### [TASK DETAILS]
Reproduce the records below, unchanged, from the line containing "Describe the element at coordinates (314, 376)" through the line containing "What do you see at coordinates (61, 48)", with both of those lines included. Leave out every other line.

(Pixel coordinate grounding records)
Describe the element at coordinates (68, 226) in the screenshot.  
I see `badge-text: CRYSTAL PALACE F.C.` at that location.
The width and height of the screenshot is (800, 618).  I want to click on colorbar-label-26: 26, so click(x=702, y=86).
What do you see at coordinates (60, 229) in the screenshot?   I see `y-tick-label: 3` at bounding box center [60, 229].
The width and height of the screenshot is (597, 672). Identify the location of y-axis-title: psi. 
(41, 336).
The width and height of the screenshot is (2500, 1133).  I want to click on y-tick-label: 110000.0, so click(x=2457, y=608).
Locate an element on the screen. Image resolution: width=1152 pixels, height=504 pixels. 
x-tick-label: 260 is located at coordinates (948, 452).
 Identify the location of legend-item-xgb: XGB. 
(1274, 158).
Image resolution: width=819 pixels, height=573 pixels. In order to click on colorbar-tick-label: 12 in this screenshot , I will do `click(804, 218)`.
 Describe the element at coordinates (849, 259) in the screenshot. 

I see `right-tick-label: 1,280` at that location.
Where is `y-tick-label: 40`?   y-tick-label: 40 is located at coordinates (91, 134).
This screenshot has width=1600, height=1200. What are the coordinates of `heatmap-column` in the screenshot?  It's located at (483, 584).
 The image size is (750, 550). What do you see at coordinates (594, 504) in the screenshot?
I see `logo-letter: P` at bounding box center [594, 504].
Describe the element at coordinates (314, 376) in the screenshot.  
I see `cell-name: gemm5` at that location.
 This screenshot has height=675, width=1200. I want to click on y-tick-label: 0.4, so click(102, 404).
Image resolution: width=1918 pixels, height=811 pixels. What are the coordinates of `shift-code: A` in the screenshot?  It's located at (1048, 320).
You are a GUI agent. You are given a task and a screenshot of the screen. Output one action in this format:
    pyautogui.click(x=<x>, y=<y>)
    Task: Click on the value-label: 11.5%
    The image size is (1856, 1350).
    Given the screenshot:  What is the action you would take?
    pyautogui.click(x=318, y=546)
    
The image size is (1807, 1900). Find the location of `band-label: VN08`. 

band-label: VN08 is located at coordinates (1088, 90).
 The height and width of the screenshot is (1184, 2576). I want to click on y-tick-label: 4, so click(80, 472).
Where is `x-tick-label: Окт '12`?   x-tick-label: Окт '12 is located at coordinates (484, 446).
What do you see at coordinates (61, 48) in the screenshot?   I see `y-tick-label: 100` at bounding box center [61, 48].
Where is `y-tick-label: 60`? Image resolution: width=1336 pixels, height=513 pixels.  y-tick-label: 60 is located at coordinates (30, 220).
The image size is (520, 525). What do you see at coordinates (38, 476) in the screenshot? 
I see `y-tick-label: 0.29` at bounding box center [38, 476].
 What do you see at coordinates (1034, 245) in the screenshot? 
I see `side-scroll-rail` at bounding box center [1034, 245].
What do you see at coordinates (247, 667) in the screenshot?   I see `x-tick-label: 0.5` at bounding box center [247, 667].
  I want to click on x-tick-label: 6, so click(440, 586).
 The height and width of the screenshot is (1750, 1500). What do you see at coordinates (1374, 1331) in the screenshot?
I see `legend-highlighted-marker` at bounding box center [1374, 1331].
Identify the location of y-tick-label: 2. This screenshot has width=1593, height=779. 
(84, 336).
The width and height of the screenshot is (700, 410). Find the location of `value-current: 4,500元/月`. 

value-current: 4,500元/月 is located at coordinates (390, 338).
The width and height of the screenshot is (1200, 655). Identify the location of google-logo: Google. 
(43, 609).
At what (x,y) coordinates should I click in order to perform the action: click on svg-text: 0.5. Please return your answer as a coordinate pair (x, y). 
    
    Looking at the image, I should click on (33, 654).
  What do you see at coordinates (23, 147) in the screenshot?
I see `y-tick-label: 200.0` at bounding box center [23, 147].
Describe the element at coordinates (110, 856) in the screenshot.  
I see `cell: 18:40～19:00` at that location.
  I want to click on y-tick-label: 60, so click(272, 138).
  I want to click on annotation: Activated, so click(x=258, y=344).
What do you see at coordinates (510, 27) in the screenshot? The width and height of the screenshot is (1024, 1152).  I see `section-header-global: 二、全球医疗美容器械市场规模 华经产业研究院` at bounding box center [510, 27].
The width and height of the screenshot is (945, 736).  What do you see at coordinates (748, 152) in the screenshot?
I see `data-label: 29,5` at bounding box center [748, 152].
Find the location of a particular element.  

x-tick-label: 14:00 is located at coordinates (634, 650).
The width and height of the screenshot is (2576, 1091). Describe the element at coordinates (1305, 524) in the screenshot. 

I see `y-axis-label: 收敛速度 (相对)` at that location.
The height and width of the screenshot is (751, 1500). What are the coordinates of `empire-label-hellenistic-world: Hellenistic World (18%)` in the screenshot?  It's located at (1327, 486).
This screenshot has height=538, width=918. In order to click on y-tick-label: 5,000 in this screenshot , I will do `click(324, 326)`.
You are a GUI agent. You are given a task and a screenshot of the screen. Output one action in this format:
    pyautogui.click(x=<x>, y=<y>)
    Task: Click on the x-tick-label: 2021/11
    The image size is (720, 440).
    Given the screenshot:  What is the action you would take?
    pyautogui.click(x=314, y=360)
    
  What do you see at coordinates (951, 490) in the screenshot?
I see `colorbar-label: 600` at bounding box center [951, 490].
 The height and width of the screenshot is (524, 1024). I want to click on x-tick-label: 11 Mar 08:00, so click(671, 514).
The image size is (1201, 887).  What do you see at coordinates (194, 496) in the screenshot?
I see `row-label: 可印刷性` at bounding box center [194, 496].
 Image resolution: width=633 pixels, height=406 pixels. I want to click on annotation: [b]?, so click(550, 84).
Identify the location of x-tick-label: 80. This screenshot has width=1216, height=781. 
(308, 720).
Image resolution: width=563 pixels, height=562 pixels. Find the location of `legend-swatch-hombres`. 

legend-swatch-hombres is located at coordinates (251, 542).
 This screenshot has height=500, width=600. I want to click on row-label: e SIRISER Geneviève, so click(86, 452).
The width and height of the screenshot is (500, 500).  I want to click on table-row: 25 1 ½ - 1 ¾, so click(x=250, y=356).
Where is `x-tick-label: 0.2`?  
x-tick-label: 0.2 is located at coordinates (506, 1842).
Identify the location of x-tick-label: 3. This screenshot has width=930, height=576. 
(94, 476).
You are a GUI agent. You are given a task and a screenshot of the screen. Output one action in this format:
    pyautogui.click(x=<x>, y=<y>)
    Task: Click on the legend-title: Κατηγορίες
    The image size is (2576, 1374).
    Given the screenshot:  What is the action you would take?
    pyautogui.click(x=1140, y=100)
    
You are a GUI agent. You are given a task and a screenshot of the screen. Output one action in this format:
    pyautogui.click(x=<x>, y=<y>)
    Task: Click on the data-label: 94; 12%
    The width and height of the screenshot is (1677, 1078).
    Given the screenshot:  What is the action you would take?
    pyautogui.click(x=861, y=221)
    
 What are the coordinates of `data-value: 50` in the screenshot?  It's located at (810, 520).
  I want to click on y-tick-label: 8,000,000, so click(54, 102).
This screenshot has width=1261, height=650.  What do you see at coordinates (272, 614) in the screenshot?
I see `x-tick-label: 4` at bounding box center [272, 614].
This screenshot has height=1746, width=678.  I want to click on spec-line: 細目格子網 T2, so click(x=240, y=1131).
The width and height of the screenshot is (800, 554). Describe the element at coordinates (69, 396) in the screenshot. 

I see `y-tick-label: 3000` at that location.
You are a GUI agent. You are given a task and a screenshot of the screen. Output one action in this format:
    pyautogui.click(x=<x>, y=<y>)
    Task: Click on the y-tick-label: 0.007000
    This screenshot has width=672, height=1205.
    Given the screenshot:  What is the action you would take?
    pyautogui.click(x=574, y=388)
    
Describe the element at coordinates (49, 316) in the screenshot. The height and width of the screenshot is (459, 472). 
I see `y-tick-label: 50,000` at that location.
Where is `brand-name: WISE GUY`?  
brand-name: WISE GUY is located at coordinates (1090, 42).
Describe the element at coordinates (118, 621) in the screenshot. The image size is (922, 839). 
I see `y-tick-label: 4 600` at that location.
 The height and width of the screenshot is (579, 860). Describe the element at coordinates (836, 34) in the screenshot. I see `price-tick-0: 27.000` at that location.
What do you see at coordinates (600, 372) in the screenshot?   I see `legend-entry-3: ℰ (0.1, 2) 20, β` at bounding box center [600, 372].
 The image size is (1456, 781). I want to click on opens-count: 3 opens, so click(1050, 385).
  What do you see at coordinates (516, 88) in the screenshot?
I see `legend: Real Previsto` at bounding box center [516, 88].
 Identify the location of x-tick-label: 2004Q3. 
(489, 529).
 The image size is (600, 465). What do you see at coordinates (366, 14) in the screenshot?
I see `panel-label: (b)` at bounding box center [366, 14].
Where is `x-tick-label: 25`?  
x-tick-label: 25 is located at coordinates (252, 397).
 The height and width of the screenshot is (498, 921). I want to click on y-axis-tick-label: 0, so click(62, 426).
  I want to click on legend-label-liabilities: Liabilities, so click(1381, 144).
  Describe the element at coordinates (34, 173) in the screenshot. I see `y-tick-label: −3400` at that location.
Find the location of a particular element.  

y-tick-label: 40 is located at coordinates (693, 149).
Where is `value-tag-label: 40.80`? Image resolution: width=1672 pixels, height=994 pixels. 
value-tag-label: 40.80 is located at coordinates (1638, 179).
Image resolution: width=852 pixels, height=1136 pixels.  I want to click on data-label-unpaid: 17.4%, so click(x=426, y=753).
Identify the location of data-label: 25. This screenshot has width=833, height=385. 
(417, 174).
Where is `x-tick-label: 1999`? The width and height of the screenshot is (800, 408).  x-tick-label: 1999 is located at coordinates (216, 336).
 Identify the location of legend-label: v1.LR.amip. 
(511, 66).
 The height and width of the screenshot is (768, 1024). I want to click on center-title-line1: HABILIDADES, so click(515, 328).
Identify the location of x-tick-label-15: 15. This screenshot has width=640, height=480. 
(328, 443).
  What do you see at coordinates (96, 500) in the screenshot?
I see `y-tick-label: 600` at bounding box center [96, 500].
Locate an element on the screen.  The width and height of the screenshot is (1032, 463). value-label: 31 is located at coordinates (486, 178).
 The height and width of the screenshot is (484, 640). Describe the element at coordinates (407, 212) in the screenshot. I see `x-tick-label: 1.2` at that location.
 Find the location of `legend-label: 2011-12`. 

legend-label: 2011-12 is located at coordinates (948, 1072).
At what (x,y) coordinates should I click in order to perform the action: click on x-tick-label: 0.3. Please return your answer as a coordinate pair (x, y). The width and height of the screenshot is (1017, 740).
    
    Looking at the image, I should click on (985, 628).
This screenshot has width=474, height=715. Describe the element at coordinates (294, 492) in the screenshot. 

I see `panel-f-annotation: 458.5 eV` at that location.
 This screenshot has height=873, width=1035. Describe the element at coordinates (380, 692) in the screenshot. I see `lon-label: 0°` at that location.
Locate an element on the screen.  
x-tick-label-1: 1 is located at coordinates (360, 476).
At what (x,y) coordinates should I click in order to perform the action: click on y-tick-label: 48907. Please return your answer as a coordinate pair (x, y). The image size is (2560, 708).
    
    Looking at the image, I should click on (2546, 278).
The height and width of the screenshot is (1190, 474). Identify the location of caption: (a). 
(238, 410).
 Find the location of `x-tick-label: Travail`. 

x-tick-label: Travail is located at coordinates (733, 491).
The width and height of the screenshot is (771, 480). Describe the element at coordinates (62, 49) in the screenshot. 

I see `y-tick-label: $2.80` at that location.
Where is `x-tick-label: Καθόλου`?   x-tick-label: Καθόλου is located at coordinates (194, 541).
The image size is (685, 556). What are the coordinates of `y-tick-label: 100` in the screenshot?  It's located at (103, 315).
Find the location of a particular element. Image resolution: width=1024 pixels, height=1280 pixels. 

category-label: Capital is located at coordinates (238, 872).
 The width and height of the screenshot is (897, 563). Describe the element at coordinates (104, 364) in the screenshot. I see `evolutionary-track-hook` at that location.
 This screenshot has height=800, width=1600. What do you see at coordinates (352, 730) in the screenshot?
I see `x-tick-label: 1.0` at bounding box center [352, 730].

### [WRITTEN ANSWER]
Describe the element at coordinates (314, 376) in the screenshot.  
I see `cell-name: gemm5` at that location.
 This screenshot has height=675, width=1200. I want to click on y-tick-label: 0.4, so click(102, 404).
Image resolution: width=1918 pixels, height=811 pixels. What are the coordinates of `shift-code: A` in the screenshot?  It's located at (1048, 320).
You are a GUI agent. You are given a task and a screenshot of the screen. Output one action in this format:
    pyautogui.click(x=<x>, y=<y>)
    Task: Click on the value-label: 11.5%
    The image size is (1856, 1350).
    Given the screenshot:  What is the action you would take?
    pyautogui.click(x=318, y=546)
    
The image size is (1807, 1900). Find the location of `band-label: VN08`. 

band-label: VN08 is located at coordinates (1088, 90).
 The height and width of the screenshot is (1184, 2576). I want to click on y-tick-label: 4, so click(80, 472).
Where is `x-tick-label: Окт '12`?   x-tick-label: Окт '12 is located at coordinates (484, 446).
What do you see at coordinates (61, 48) in the screenshot?   I see `y-tick-label: 100` at bounding box center [61, 48].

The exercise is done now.